- [What you have to do]: Pull every line with "Show" from the data below and copy it.

++++ Material for this exercise ++++

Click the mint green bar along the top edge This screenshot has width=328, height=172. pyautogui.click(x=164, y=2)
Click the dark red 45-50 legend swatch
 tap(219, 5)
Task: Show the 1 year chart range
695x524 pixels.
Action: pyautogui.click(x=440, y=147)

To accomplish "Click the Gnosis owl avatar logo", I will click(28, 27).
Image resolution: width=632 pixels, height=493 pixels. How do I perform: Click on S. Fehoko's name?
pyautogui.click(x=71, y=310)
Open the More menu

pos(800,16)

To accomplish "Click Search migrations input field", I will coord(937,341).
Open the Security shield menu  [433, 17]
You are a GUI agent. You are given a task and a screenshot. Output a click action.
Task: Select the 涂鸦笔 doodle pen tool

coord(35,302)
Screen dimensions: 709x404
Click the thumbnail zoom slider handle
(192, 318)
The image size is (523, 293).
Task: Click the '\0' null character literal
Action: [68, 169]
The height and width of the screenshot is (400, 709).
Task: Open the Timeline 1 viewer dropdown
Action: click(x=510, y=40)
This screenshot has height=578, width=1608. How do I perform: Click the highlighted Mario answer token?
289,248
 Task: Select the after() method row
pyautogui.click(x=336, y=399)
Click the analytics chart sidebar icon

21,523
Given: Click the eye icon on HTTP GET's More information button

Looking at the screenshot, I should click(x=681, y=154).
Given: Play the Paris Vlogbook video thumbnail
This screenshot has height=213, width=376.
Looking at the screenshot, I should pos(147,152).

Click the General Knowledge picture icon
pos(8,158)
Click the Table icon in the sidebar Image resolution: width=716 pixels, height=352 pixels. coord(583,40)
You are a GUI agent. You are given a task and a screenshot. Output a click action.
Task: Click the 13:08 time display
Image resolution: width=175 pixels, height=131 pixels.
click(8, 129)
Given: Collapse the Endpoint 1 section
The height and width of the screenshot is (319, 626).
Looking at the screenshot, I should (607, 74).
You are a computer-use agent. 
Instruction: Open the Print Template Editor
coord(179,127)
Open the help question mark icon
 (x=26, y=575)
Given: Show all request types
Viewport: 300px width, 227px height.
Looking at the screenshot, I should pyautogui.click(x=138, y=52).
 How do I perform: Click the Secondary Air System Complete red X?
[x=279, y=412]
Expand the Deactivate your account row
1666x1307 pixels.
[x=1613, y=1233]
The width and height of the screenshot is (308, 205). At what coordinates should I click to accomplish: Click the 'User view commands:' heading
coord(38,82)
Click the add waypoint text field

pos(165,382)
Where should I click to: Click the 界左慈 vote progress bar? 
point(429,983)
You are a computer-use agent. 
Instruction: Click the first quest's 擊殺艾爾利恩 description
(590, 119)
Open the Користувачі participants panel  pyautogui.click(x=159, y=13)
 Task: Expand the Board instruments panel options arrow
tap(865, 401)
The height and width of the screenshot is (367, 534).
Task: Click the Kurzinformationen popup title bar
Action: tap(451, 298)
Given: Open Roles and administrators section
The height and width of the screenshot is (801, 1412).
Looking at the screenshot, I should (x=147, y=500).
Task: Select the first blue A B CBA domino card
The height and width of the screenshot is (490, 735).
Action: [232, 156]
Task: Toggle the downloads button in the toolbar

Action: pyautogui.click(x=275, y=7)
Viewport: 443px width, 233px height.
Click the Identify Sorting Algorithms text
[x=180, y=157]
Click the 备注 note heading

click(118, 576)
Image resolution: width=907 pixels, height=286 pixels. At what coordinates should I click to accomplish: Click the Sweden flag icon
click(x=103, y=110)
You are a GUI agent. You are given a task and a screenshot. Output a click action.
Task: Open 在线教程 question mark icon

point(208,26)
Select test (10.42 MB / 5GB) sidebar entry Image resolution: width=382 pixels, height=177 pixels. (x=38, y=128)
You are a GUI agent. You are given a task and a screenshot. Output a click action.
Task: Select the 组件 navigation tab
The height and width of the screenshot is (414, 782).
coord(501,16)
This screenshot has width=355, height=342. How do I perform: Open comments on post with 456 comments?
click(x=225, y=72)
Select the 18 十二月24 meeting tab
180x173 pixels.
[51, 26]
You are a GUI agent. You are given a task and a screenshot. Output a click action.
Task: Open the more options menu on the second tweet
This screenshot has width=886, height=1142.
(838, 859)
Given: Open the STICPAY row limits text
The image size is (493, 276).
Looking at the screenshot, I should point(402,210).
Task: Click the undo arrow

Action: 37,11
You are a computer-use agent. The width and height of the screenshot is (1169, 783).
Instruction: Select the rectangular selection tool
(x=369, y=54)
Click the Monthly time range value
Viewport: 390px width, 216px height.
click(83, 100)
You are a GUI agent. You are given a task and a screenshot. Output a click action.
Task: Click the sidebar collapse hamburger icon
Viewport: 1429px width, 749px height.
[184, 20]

++++

- [Output of the exercise]:
Task: Show the 1 year chart range
Given: Show all request types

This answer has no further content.